Gene signatures ESC, MYC and ERG-fusion are early markers of a potentially dangerous subtype of prostate cancer.

BACKGROUND

Good prognostic tools for predicting disease progression in early stage prostate cancer (PCa) are still missing. Detection of molecular subtypes, for instance by using microarray gene technology, can give new prognostic information which can assist personalized treatment planning. The detection of new subtypes with validation across additional and larger patient cohorts is important for bringing a potential prognostic tool into the clinic.

METHODS

We used fresh frozen prostatectomy tissue of high molecular quality to further explore four molecular subtype signatures of PCa based on Gene Set Enrichment Analysis (GSEA) of 15 selected gene sets published in a previous study.
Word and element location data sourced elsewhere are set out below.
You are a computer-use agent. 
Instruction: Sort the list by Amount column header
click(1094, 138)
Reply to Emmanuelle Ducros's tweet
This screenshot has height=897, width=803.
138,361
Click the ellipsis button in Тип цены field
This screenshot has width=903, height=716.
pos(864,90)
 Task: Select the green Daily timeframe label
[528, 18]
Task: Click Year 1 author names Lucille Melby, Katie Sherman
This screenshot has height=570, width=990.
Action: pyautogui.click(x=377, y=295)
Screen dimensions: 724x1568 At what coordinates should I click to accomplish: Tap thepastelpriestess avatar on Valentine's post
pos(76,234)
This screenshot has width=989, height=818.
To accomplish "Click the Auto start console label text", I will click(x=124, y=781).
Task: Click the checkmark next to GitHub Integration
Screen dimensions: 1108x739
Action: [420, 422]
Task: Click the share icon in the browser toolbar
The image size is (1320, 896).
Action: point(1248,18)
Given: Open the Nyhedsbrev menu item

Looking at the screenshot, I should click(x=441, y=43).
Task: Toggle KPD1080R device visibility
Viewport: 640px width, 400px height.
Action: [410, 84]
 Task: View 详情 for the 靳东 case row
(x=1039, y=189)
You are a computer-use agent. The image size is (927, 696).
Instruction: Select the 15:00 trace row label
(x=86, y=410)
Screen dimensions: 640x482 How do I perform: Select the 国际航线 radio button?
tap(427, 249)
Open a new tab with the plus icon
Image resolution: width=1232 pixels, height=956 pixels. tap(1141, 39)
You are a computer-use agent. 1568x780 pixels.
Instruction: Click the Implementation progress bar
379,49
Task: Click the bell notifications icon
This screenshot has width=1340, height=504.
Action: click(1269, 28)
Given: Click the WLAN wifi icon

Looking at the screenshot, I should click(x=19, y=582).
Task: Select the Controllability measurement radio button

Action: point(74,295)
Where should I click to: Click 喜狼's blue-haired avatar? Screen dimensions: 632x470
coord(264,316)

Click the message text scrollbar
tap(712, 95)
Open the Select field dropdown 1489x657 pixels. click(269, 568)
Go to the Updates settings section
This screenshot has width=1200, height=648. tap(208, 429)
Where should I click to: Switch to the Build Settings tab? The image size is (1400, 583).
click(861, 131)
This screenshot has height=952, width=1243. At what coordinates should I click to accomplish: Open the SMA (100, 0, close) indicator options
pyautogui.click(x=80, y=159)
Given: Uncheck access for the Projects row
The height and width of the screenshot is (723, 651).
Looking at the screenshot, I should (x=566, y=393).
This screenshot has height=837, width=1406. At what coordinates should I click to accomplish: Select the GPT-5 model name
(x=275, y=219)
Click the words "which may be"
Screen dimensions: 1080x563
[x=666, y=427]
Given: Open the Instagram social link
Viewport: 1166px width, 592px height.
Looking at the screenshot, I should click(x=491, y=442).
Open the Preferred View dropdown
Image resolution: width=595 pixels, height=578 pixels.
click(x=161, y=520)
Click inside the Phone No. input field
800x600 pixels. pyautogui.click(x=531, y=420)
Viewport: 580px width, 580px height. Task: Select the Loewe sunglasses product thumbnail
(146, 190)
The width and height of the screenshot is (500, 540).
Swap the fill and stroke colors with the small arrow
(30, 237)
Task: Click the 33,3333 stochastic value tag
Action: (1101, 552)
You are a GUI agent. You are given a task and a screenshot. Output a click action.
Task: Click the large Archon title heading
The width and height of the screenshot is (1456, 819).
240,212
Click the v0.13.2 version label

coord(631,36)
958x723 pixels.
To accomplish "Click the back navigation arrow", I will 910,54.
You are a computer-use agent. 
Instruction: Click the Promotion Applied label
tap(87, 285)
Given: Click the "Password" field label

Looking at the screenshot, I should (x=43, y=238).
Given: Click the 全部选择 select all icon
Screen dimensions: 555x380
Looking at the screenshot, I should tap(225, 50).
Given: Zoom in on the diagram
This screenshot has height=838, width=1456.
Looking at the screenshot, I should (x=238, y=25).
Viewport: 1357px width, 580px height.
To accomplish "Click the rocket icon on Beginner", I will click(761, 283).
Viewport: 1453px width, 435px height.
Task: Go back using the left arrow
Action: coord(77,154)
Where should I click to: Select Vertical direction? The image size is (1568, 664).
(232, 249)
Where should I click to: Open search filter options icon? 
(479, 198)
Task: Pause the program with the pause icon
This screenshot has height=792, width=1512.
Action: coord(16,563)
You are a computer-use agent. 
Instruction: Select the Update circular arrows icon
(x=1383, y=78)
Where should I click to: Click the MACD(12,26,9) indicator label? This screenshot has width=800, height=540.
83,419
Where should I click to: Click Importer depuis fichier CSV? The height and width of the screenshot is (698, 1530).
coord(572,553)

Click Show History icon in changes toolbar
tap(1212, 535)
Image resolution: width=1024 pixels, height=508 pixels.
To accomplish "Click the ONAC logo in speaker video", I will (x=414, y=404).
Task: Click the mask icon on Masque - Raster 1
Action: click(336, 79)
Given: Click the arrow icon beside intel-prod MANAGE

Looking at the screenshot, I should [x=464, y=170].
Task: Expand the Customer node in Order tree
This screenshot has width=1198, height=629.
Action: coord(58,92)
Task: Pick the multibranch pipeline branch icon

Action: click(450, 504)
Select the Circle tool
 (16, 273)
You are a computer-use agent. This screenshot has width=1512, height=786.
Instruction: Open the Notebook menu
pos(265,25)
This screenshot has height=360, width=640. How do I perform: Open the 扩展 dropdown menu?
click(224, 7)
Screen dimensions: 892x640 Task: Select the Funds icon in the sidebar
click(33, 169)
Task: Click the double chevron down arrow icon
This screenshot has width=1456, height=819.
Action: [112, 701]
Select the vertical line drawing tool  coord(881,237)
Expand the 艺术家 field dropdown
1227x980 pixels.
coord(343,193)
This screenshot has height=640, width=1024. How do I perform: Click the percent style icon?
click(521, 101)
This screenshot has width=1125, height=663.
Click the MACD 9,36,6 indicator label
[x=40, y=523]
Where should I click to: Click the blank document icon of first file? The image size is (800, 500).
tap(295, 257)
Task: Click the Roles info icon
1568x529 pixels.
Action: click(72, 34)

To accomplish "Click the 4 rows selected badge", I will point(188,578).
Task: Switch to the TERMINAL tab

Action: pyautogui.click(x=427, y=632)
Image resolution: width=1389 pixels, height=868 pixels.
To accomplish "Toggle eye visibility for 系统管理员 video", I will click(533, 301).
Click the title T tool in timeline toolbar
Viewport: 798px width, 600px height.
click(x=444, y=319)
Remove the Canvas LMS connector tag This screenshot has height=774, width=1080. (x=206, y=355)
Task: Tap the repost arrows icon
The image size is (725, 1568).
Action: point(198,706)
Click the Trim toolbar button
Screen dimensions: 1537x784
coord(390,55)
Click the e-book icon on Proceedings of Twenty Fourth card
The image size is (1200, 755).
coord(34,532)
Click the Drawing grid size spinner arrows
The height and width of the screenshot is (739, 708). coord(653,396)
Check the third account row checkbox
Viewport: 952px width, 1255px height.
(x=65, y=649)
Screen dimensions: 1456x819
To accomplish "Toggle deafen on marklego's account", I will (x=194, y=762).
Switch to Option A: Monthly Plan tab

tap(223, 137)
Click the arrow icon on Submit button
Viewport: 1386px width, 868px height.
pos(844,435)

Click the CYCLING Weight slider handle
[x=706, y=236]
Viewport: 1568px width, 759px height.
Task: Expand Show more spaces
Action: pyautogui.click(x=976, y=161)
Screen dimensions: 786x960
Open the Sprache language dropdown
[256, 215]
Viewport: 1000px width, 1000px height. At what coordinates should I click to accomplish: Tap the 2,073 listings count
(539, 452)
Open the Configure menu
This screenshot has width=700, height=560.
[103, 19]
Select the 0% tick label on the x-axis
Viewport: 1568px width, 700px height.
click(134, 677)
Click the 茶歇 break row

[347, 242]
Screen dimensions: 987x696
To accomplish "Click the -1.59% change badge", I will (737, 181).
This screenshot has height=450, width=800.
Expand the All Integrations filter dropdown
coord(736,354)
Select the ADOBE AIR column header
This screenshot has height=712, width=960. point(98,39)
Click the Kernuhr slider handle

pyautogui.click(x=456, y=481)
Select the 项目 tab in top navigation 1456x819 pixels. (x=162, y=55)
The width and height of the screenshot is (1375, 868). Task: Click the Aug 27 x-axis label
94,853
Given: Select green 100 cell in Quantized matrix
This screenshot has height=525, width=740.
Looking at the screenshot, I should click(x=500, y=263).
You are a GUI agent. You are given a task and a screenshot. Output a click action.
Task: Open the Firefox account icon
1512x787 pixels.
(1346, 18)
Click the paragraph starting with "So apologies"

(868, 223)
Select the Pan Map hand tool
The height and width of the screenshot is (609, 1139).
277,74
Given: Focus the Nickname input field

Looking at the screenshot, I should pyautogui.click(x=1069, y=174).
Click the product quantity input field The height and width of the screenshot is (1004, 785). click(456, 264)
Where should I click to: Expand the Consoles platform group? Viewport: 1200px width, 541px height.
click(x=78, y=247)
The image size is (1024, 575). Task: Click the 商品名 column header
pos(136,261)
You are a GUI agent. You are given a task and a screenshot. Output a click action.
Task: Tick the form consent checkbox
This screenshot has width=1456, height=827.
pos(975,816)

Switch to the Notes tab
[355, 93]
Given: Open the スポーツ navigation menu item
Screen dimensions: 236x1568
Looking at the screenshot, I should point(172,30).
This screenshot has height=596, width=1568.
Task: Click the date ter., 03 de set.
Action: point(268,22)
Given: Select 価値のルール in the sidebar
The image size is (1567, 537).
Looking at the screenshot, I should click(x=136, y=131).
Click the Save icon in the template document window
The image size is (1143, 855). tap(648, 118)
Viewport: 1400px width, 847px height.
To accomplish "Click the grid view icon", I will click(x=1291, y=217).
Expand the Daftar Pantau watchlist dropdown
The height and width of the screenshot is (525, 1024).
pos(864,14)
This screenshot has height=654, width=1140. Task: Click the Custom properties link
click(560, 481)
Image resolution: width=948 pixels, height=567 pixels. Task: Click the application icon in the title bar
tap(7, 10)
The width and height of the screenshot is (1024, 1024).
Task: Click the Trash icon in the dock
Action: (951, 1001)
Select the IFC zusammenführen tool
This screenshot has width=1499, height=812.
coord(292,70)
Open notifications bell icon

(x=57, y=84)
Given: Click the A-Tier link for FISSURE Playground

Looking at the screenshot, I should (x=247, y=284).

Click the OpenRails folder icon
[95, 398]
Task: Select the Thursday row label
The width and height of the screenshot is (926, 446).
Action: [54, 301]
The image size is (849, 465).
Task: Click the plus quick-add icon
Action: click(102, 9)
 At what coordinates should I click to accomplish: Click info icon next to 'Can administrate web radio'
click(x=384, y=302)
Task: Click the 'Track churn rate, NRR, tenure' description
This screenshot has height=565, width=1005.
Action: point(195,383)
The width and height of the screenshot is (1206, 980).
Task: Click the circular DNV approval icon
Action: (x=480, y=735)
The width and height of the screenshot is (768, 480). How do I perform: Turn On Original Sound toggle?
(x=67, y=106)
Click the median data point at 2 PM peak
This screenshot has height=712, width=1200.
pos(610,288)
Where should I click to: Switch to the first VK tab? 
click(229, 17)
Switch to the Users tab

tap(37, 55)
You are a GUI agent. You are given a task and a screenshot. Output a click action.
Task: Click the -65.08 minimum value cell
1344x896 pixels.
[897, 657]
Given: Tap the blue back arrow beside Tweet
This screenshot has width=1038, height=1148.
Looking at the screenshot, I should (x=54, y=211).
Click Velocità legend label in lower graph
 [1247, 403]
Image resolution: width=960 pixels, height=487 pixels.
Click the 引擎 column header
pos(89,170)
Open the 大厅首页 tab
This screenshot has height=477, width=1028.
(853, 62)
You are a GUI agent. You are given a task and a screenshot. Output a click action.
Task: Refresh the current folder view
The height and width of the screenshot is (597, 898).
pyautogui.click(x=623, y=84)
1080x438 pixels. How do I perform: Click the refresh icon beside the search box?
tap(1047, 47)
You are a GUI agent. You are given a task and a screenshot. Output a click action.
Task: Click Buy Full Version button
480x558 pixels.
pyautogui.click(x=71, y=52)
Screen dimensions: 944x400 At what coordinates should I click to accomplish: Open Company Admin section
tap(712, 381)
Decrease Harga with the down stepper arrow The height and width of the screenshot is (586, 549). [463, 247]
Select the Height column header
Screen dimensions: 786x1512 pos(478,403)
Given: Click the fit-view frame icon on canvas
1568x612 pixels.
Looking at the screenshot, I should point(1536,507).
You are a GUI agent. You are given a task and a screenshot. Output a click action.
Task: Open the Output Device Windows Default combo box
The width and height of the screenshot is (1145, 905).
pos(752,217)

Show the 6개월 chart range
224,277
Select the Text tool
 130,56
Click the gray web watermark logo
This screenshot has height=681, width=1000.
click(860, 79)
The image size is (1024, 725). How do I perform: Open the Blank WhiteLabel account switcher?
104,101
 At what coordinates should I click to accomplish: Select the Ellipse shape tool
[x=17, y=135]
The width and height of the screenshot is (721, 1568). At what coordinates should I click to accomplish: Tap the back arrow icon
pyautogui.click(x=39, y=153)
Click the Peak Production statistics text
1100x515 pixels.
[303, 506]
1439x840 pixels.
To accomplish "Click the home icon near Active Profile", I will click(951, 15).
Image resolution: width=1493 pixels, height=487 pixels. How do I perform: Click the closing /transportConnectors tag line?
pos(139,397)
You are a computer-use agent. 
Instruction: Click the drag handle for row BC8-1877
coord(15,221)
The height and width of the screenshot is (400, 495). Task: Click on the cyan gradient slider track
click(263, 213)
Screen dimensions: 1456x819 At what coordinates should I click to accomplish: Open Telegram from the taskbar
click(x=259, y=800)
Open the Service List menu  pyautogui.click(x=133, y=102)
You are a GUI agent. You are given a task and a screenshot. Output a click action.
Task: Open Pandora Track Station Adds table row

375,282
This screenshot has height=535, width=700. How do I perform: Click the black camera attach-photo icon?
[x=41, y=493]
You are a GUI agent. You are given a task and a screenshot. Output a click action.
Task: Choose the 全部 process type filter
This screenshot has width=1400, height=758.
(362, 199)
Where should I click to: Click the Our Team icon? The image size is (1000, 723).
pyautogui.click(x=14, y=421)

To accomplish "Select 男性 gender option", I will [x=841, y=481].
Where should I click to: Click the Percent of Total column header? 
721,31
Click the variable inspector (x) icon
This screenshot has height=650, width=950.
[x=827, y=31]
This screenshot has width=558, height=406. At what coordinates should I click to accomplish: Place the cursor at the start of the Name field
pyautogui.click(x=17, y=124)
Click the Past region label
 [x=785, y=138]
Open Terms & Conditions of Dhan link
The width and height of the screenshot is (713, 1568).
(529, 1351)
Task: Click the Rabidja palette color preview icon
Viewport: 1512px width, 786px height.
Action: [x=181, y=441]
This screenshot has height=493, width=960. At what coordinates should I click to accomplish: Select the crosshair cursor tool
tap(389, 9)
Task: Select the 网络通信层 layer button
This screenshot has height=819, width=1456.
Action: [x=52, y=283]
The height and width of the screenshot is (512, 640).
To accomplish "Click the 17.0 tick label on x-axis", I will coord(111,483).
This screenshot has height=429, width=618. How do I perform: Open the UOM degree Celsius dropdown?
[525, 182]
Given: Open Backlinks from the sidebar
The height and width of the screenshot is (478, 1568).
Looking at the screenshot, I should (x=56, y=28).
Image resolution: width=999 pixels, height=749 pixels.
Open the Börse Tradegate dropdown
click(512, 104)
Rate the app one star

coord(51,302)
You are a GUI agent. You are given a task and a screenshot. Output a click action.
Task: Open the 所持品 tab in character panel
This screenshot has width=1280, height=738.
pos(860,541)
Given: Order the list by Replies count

For this analysis we used a statistical test of dependent correlations to compare reference signatures to signatures in new normal and PCa samples, and also explore signatures within and between sample subgroups in the new samples.

RESULTS

An important finding was the consistent signatures observed for samples from the same patient independent of Gleason score. This proves that the signatures are robust and can surpass a normally high tumor heterogeneity within each patient. Our data did not distinguish between four different subtypes of PCa as previously published, but rather highlighted two groups of samples which could be related to good and poor prognosis based on survival data from the previous study.The poor prognosis group highlighted a set of samples characterized by enrichment of ESC, ERG-fusion and MYC + rich signatures in patients diagnosed with low Gleason score,. The other group consisted of PCa samples showing good prognosis as well as normal samples. Accounting for sample composition (the amount of benign structures such as stroma and epithelial cells in addition to the cancer component) was important to improve subtype assignments and should also be considered in future studies.

CONCLUSION

Our study validates a previous molecular subtyping of PCa in a new patient cohort, and identifies a subgroup of PCa samples highly interesting for detecting high risk PCa at an early stage. The importance of taking sample tissue composition into account when assigning subtype is emphasized.